Stored records

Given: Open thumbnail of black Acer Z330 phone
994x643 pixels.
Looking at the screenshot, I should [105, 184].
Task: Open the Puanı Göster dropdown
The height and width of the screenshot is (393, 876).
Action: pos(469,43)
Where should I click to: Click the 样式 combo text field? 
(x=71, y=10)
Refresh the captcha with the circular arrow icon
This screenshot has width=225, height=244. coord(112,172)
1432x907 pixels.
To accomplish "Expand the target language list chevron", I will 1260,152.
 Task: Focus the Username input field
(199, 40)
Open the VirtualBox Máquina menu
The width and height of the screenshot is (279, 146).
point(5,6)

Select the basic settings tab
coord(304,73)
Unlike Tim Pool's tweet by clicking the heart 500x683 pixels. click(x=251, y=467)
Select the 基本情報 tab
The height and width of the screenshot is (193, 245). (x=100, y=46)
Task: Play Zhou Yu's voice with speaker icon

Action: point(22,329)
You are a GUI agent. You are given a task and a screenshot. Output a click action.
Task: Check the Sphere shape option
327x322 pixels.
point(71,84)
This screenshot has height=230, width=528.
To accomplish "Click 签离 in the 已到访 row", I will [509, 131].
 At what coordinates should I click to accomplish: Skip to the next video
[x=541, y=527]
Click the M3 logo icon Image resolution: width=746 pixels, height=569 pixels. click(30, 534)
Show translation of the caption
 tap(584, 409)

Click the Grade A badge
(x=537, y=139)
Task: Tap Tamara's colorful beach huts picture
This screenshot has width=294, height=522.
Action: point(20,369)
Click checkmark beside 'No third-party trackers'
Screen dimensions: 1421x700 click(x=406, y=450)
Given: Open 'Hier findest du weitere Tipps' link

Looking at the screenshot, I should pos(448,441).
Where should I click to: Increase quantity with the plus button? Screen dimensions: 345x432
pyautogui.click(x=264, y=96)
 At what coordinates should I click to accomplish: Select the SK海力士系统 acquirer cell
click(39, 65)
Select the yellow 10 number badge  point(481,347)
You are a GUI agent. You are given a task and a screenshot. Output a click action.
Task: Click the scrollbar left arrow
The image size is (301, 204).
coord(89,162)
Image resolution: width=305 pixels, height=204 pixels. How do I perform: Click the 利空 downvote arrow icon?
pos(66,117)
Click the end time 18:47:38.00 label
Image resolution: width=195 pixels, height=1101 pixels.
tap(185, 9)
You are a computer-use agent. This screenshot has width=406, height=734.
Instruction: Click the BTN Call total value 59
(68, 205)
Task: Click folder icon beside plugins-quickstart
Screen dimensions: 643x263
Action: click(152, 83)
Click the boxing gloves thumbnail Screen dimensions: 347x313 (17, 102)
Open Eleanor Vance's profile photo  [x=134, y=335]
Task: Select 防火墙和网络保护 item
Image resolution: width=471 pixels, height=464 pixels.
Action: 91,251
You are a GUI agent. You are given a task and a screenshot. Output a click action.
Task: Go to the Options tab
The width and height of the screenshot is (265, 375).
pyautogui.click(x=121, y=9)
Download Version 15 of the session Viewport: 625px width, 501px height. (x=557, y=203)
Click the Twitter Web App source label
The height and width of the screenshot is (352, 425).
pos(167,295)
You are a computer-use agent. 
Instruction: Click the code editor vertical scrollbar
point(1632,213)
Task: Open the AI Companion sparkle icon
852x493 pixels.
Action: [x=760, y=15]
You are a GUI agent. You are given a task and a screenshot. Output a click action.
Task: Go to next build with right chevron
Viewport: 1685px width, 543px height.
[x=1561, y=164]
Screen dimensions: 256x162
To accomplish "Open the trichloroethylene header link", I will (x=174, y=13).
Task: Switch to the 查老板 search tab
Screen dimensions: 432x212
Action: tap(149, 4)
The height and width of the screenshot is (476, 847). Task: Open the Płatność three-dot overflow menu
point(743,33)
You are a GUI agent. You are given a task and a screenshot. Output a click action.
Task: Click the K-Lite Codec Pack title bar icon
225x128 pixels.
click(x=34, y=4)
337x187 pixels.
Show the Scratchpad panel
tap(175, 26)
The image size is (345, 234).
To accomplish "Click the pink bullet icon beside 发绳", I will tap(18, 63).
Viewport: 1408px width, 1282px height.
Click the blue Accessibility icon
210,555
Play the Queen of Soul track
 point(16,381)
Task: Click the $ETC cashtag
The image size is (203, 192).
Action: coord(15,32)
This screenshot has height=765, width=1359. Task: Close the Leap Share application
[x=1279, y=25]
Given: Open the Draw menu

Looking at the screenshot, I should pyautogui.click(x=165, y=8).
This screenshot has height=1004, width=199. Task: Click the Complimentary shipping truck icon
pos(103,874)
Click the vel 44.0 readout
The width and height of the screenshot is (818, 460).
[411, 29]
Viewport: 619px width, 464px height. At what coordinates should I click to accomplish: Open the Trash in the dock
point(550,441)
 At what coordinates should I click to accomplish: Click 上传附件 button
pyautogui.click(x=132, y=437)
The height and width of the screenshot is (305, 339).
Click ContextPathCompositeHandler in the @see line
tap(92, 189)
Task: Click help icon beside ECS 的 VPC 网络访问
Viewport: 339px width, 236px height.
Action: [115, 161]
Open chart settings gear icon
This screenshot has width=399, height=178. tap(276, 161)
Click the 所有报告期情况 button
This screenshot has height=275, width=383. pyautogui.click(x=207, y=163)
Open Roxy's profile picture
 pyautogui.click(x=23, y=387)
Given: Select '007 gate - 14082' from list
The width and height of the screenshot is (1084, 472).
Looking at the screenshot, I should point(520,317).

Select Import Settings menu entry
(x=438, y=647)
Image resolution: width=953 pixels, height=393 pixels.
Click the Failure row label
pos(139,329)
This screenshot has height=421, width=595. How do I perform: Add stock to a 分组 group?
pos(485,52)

Activity >>
Please copy each entry. Leave nothing out.

Output >>
Given: Open thumbnail of black Acer Z330 phone
994x643 pixels.
Looking at the screenshot, I should [105, 184].
Task: Open the Puanı Göster dropdown
The height and width of the screenshot is (393, 876).
Action: pos(469,43)
Where should I click to: Click the 样式 combo text field? 
(x=71, y=10)
Refresh the captcha with the circular arrow icon
This screenshot has width=225, height=244. coord(112,172)
1432x907 pixels.
To accomplish "Expand the target language list chevron", I will 1260,152.
 Task: Focus the Username input field
(199, 40)
Open the VirtualBox Máquina menu
The width and height of the screenshot is (279, 146).
point(5,6)

Select the basic settings tab
coord(304,73)
Unlike Tim Pool's tweet by clicking the heart 500x683 pixels. click(x=251, y=467)
Select the 基本情報 tab
The height and width of the screenshot is (193, 245). (x=100, y=46)
Task: Play Zhou Yu's voice with speaker icon

Action: point(22,329)
You are a GUI agent. You are given a task and a screenshot. Output a click action.
Task: Check the Sphere shape option
327x322 pixels.
point(71,84)
This screenshot has height=230, width=528.
To accomplish "Click 签离 in the 已到访 row", I will [509, 131].
 At what coordinates should I click to accomplish: Skip to the next video
[x=541, y=527]
Click the M3 logo icon Image resolution: width=746 pixels, height=569 pixels. click(30, 534)
Show translation of the caption
 tap(584, 409)

Click the Grade A badge
(x=537, y=139)
Task: Tap Tamara's colorful beach huts picture
This screenshot has width=294, height=522.
Action: point(20,369)
Click checkmark beside 'No third-party trackers'
Screen dimensions: 1421x700 click(x=406, y=450)
Given: Open 'Hier findest du weitere Tipps' link

Looking at the screenshot, I should pos(448,441).
Where should I click to: Increase quantity with the plus button? Screen dimensions: 345x432
pyautogui.click(x=264, y=96)
 At what coordinates should I click to accomplish: Select the SK海力士系统 acquirer cell
click(39, 65)
Select the yellow 10 number badge  point(481,347)
You are a GUI agent. You are given a task and a screenshot. Output a click action.
Task: Click the scrollbar left arrow
The image size is (301, 204).
coord(89,162)
Image resolution: width=305 pixels, height=204 pixels. How do I perform: Click the 利空 downvote arrow icon?
pos(66,117)
Click the end time 18:47:38.00 label
Image resolution: width=195 pixels, height=1101 pixels.
tap(185, 9)
You are a computer-use agent. This screenshot has width=406, height=734.
Instruction: Click the BTN Call total value 59
(68, 205)
Task: Click folder icon beside plugins-quickstart
Screen dimensions: 643x263
Action: click(152, 83)
Click the boxing gloves thumbnail Screen dimensions: 347x313 (17, 102)
Open Eleanor Vance's profile photo  [x=134, y=335]
Task: Select 防火墙和网络保护 item
Image resolution: width=471 pixels, height=464 pixels.
Action: 91,251
You are a GUI agent. You are given a task and a screenshot. Output a click action.
Task: Go to the Options tab
The width and height of the screenshot is (265, 375).
pyautogui.click(x=121, y=9)
Download Version 15 of the session Viewport: 625px width, 501px height. (x=557, y=203)
Click the Twitter Web App source label
The height and width of the screenshot is (352, 425).
pos(167,295)
You are a computer-use agent. 
Instruction: Click the code editor vertical scrollbar
point(1632,213)
Task: Open the AI Companion sparkle icon
852x493 pixels.
Action: [x=760, y=15]
You are a GUI agent. You are given a task and a screenshot. Output a click action.
Task: Go to next build with right chevron
Viewport: 1685px width, 543px height.
[x=1561, y=164]
Screen dimensions: 256x162
To accomplish "Open the trichloroethylene header link", I will (x=174, y=13).
Task: Switch to the 查老板 search tab
Screen dimensions: 432x212
Action: tap(149, 4)
The height and width of the screenshot is (476, 847). Task: Open the Płatność three-dot overflow menu
point(743,33)
You are a GUI agent. You are given a task and a screenshot. Output a click action.
Task: Click the K-Lite Codec Pack title bar icon
225x128 pixels.
click(x=34, y=4)
337x187 pixels.
Show the Scratchpad panel
tap(175, 26)
The image size is (345, 234).
To accomplish "Click the pink bullet icon beside 发绳", I will tap(18, 63).
Viewport: 1408px width, 1282px height.
Click the blue Accessibility icon
210,555
Play the Queen of Soul track
 point(16,381)
Task: Click the $ETC cashtag
The image size is (203, 192).
Action: coord(15,32)
This screenshot has height=765, width=1359. Task: Close the Leap Share application
[x=1279, y=25]
Given: Open the Draw menu

Looking at the screenshot, I should pyautogui.click(x=165, y=8).
This screenshot has height=1004, width=199. Task: Click the Complimentary shipping truck icon
pos(103,874)
Click the vel 44.0 readout
The width and height of the screenshot is (818, 460).
[411, 29]
Viewport: 619px width, 464px height. At what coordinates should I click to accomplish: Open the Trash in the dock
point(550,441)
 At what coordinates should I click to accomplish: Click 上传附件 button
pyautogui.click(x=132, y=437)
The height and width of the screenshot is (305, 339).
Click ContextPathCompositeHandler in the @see line
tap(92, 189)
Task: Click help icon beside ECS 的 VPC 网络访问
Viewport: 339px width, 236px height.
Action: [115, 161]
Open chart settings gear icon
This screenshot has width=399, height=178. tap(276, 161)
Click the 所有报告期情况 button
This screenshot has height=275, width=383. pyautogui.click(x=207, y=163)
Open Roxy's profile picture
 pyautogui.click(x=23, y=387)
Given: Select '007 gate - 14082' from list
The width and height of the screenshot is (1084, 472).
Looking at the screenshot, I should point(520,317).

Select Import Settings menu entry
(x=438, y=647)
Image resolution: width=953 pixels, height=393 pixels.
Click the Failure row label
pos(139,329)
This screenshot has height=421, width=595. How do I perform: Add stock to a 分组 group?
pos(485,52)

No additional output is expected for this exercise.